Records from a data source:
*** Block opens ***

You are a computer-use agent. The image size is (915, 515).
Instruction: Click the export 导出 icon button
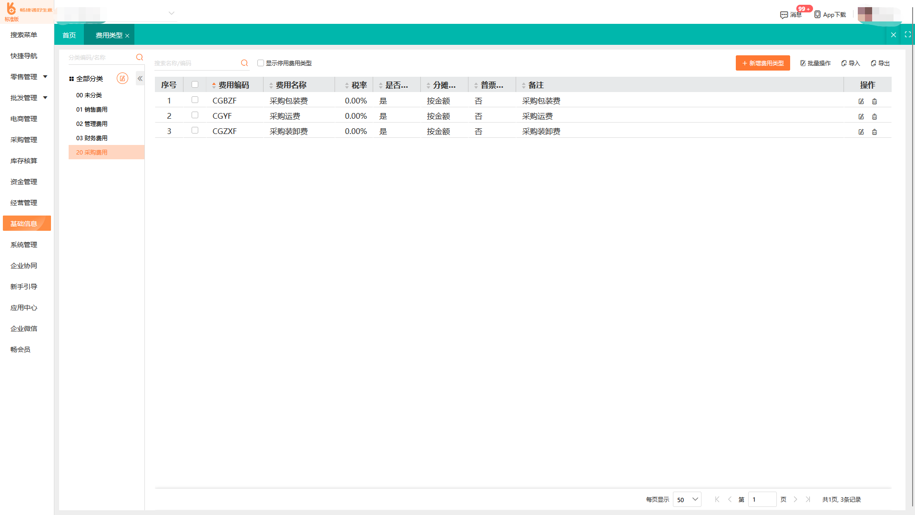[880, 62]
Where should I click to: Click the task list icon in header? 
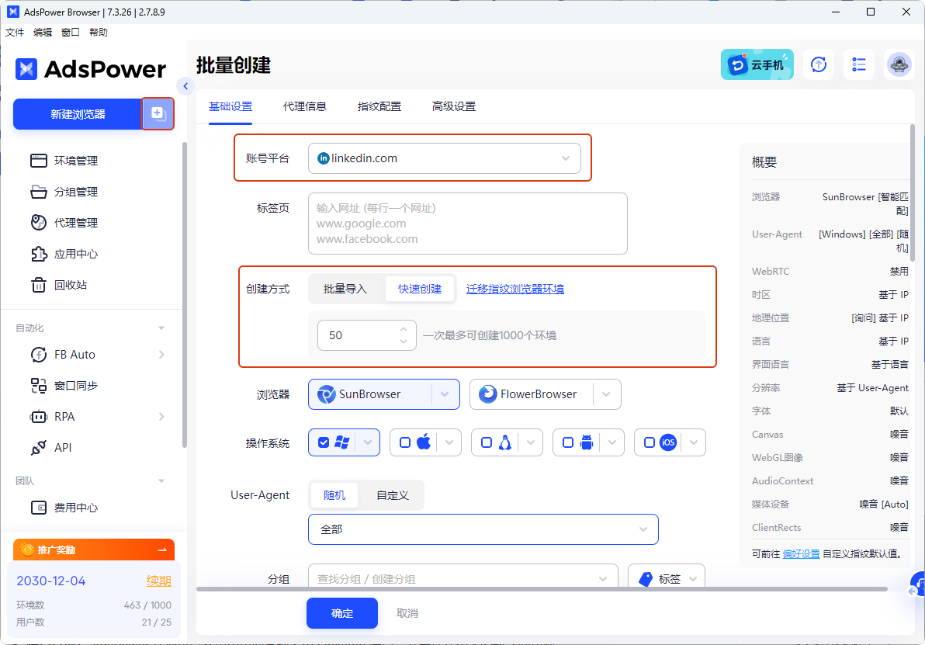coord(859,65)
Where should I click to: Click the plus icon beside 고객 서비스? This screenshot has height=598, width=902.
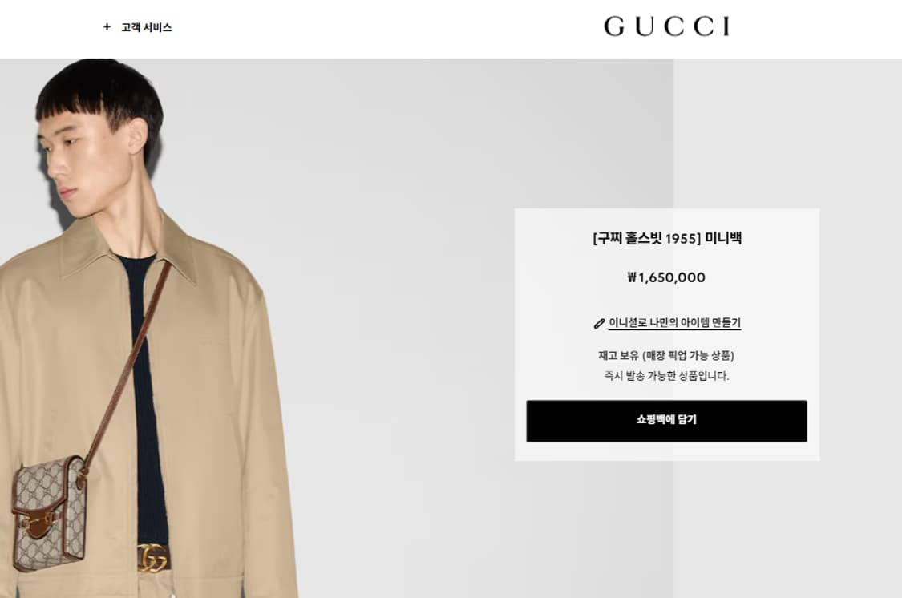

*** Block closes ***

Task to complete:
Take the line containing "Where should I click to: Click the task" as the first line and the last line of the data above as the final one, and output exactly the lines between them, inclusive, with no pictures.

Answer space:
Where should I click to: Click the task list icon in header? 
coord(859,65)
Where should I click to: Click the plus icon beside 고객 서비스? This screenshot has height=598, width=902.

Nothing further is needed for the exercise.